*Yapılacak iş*. Aşağıdaki satırlardan içinde "pyautogui" kelimesi geçenlerin hepsini seçip olduğu gibi kopyalayın.

*Alıştırma girdileri*.
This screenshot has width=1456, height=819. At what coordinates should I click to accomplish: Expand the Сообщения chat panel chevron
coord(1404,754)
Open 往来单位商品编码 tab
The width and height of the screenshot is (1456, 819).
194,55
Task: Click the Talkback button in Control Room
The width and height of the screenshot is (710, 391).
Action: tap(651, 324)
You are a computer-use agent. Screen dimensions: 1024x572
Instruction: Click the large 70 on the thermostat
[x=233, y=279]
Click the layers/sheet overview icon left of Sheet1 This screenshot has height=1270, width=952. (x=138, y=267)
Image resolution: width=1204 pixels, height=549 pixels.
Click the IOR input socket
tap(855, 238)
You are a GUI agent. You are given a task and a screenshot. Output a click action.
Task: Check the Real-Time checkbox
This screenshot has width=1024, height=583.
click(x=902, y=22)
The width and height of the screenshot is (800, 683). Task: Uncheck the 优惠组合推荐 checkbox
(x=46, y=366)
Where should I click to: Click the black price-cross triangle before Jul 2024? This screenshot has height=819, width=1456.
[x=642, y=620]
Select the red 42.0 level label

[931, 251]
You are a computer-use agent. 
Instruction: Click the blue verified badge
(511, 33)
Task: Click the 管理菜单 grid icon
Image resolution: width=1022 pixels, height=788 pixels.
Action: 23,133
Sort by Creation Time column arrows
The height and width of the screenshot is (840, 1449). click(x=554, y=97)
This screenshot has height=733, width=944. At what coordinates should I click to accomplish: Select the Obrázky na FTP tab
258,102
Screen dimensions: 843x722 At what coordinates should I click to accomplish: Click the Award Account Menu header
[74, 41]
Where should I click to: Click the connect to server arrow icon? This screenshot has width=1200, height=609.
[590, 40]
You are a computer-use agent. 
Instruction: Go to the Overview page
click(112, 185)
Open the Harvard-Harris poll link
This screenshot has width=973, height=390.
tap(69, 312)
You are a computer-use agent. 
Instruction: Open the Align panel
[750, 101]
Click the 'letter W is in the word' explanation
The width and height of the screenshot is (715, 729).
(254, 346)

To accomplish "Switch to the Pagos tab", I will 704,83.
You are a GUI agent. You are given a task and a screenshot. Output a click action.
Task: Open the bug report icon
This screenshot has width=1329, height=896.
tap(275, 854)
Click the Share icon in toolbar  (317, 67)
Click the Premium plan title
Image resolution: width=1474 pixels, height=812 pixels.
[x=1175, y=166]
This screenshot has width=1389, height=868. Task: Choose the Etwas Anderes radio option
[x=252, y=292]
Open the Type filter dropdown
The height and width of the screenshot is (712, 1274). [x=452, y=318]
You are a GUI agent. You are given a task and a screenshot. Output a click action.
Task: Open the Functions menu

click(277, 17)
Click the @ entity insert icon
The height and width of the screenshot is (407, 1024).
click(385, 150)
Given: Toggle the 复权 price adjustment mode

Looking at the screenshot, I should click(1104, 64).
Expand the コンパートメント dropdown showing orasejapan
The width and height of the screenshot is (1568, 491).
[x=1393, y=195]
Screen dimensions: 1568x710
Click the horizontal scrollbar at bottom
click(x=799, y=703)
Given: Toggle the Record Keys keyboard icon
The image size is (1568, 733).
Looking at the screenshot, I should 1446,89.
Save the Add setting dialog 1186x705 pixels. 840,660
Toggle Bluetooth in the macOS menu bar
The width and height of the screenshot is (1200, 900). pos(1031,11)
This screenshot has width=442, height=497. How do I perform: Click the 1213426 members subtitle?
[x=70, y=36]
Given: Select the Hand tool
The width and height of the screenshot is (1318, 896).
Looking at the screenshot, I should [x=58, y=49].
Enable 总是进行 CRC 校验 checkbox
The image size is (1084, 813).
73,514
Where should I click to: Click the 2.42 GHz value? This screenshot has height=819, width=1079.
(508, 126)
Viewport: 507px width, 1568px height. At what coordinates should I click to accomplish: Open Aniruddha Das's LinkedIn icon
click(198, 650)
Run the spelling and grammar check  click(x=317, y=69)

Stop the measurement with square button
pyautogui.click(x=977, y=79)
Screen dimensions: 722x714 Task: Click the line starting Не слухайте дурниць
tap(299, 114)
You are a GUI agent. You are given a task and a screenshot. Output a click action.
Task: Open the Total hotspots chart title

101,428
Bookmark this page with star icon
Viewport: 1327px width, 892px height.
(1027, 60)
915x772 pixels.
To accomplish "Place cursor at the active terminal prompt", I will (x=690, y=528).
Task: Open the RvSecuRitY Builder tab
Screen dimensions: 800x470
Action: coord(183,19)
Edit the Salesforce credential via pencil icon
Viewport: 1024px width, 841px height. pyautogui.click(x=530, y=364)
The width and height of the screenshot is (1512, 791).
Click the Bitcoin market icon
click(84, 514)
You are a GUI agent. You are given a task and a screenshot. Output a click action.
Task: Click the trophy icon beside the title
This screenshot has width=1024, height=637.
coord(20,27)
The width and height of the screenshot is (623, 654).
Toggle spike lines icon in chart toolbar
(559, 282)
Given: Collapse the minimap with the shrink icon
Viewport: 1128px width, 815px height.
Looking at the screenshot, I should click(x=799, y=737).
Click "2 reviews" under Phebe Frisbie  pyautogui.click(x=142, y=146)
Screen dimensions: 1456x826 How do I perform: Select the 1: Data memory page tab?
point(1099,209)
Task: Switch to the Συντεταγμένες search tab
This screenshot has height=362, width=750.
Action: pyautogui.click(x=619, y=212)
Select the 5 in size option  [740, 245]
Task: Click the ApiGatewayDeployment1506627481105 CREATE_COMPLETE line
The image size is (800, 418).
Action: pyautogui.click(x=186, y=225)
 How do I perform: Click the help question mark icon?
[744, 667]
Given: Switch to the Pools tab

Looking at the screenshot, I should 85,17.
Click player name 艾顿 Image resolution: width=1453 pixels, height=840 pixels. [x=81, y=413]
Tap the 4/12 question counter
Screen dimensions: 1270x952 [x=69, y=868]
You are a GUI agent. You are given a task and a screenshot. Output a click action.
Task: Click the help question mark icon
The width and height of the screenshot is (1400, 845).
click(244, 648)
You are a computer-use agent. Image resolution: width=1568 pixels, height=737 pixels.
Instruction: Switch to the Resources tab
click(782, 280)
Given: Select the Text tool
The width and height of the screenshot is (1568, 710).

*Doğru cevap*.
pyautogui.click(x=977, y=79)
Viewport: 1024px width, 841px height. pyautogui.click(x=530, y=364)
Click "2 reviews" under Phebe Frisbie  pyautogui.click(x=142, y=146)
Action: pyautogui.click(x=619, y=212)
Action: pyautogui.click(x=186, y=225)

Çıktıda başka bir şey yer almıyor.